◆ **Required work**
Given the records that follow, return each one verbatim.

◆ **Data for this task**
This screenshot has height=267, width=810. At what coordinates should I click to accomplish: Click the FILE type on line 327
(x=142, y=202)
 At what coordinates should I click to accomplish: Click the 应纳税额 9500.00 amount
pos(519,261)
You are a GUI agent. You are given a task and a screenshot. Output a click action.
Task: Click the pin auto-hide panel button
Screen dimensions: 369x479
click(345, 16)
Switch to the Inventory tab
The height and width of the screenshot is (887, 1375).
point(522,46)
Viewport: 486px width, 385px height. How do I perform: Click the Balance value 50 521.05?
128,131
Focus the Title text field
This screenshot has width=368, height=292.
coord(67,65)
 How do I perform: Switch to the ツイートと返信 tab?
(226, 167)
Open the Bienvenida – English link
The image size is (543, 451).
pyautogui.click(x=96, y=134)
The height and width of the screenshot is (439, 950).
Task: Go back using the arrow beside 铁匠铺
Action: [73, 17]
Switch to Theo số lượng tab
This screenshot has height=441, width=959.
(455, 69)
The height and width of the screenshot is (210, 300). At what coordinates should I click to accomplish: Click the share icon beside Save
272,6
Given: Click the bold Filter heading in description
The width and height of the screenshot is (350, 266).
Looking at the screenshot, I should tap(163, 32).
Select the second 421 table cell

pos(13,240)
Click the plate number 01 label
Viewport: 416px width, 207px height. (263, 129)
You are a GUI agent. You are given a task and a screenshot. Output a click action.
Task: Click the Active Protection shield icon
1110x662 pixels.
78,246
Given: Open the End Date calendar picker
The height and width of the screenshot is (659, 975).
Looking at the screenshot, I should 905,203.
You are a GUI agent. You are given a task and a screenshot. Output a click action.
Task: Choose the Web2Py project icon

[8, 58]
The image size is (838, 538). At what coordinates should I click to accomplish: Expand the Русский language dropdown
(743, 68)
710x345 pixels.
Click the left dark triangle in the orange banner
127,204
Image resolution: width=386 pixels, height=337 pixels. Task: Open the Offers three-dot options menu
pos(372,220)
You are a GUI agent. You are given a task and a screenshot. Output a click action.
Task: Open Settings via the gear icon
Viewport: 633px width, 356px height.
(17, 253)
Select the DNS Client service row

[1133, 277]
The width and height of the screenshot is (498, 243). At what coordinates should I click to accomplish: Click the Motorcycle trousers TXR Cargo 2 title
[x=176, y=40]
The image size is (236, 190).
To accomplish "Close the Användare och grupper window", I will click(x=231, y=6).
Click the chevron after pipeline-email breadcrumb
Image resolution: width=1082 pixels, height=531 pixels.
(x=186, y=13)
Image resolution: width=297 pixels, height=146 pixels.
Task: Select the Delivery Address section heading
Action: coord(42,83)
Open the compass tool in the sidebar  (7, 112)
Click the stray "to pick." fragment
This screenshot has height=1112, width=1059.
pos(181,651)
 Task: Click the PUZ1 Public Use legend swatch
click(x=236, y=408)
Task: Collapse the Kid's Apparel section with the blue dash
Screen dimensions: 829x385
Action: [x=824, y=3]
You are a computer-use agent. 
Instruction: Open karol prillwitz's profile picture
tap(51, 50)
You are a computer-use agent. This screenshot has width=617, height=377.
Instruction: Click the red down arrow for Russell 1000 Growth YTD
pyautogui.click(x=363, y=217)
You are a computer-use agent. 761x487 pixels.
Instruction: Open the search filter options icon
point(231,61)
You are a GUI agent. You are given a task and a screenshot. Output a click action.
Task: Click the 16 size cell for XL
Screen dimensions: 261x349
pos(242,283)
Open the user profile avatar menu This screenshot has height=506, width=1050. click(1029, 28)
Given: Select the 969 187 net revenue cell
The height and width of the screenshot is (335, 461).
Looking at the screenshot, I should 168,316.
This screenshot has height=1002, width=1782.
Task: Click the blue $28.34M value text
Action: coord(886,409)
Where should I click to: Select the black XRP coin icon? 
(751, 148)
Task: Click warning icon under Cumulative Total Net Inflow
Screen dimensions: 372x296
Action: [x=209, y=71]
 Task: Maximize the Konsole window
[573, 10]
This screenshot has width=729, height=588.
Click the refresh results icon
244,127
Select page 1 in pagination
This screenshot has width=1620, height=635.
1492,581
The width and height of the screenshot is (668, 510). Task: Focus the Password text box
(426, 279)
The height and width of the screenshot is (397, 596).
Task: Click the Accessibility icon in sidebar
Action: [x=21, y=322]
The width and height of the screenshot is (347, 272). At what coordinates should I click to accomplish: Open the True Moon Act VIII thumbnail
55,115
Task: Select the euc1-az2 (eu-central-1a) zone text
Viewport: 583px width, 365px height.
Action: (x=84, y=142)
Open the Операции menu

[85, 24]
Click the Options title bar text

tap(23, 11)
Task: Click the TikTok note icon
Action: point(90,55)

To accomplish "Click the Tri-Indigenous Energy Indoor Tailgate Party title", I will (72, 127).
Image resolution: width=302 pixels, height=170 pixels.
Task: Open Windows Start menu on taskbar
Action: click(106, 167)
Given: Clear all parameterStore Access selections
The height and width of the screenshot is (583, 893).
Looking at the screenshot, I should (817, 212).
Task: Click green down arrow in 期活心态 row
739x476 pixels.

◆ **Written response**
This screenshot has height=267, width=810. At what coordinates should I click to accomplish: Click the FILE type on line 327
(x=142, y=202)
 At what coordinates should I click to accomplish: Click the 应纳税额 9500.00 amount
pos(519,261)
You are a GUI agent. You are given a task and a screenshot. Output a click action.
Task: Click the pin auto-hide panel button
Screen dimensions: 369x479
click(345, 16)
Switch to the Inventory tab
The height and width of the screenshot is (887, 1375).
point(522,46)
Viewport: 486px width, 385px height. How do I perform: Click the Balance value 50 521.05?
128,131
Focus the Title text field
This screenshot has width=368, height=292.
coord(67,65)
 How do I perform: Switch to the ツイートと返信 tab?
(226, 167)
Open the Bienvenida – English link
The image size is (543, 451).
pyautogui.click(x=96, y=134)
The height and width of the screenshot is (439, 950).
Task: Go back using the arrow beside 铁匠铺
Action: [73, 17]
Switch to Theo số lượng tab
This screenshot has height=441, width=959.
(455, 69)
The height and width of the screenshot is (210, 300). At what coordinates should I click to accomplish: Click the share icon beside Save
272,6
Given: Click the bold Filter heading in description
The width and height of the screenshot is (350, 266).
Looking at the screenshot, I should tap(163, 32).
Select the second 421 table cell

pos(13,240)
Click the plate number 01 label
Viewport: 416px width, 207px height. (263, 129)
You are a GUI agent. You are given a task and a screenshot. Output a click action.
Task: Click the Active Protection shield icon
1110x662 pixels.
78,246
Given: Open the End Date calendar picker
The height and width of the screenshot is (659, 975).
Looking at the screenshot, I should 905,203.
You are a GUI agent. You are given a task and a screenshot. Output a click action.
Task: Choose the Web2Py project icon

[8, 58]
The image size is (838, 538). At what coordinates should I click to accomplish: Expand the Русский language dropdown
(743, 68)
710x345 pixels.
Click the left dark triangle in the orange banner
127,204
Image resolution: width=386 pixels, height=337 pixels. Task: Open the Offers three-dot options menu
pos(372,220)
You are a GUI agent. You are given a task and a screenshot. Output a click action.
Task: Open Settings via the gear icon
Viewport: 633px width, 356px height.
(17, 253)
Select the DNS Client service row

[1133, 277]
The width and height of the screenshot is (498, 243). At what coordinates should I click to accomplish: Click the Motorcycle trousers TXR Cargo 2 title
[x=176, y=40]
The image size is (236, 190).
To accomplish "Close the Användare och grupper window", I will click(x=231, y=6).
Click the chevron after pipeline-email breadcrumb
Image resolution: width=1082 pixels, height=531 pixels.
(x=186, y=13)
Image resolution: width=297 pixels, height=146 pixels.
Task: Select the Delivery Address section heading
Action: coord(42,83)
Open the compass tool in the sidebar  (7, 112)
Click the stray "to pick." fragment
This screenshot has height=1112, width=1059.
pos(181,651)
 Task: Click the PUZ1 Public Use legend swatch
click(x=236, y=408)
Task: Collapse the Kid's Apparel section with the blue dash
Screen dimensions: 829x385
Action: [x=824, y=3]
You are a computer-use agent. 
Instruction: Open karol prillwitz's profile picture
tap(51, 50)
You are a computer-use agent. This screenshot has width=617, height=377.
Instruction: Click the red down arrow for Russell 1000 Growth YTD
pyautogui.click(x=363, y=217)
You are a computer-use agent. 761x487 pixels.
Instruction: Open the search filter options icon
point(231,61)
You are a GUI agent. You are given a task and a screenshot. Output a click action.
Task: Click the 16 size cell for XL
Screen dimensions: 261x349
pos(242,283)
Open the user profile avatar menu This screenshot has height=506, width=1050. click(1029, 28)
Given: Select the 969 187 net revenue cell
The height and width of the screenshot is (335, 461).
Looking at the screenshot, I should 168,316.
This screenshot has height=1002, width=1782.
Task: Click the blue $28.34M value text
Action: coord(886,409)
Where should I click to: Select the black XRP coin icon? 
(751, 148)
Task: Click warning icon under Cumulative Total Net Inflow
Screen dimensions: 372x296
Action: [x=209, y=71]
 Task: Maximize the Konsole window
[573, 10]
This screenshot has width=729, height=588.
Click the refresh results icon
244,127
Select page 1 in pagination
This screenshot has width=1620, height=635.
1492,581
The width and height of the screenshot is (668, 510). Task: Focus the Password text box
(426, 279)
The height and width of the screenshot is (397, 596).
Task: Click the Accessibility icon in sidebar
Action: [x=21, y=322]
The width and height of the screenshot is (347, 272). At what coordinates should I click to accomplish: Open the True Moon Act VIII thumbnail
55,115
Task: Select the euc1-az2 (eu-central-1a) zone text
Viewport: 583px width, 365px height.
Action: (x=84, y=142)
Open the Операции menu

[85, 24]
Click the Options title bar text

tap(23, 11)
Task: Click the TikTok note icon
Action: point(90,55)

To accomplish "Click the Tri-Indigenous Energy Indoor Tailgate Party title", I will (72, 127).
Image resolution: width=302 pixels, height=170 pixels.
Task: Open Windows Start menu on taskbar
Action: click(106, 167)
Given: Clear all parameterStore Access selections
The height and width of the screenshot is (583, 893).
Looking at the screenshot, I should (817, 212).
Task: Click green down arrow in 期活心态 row
739x476 pixels.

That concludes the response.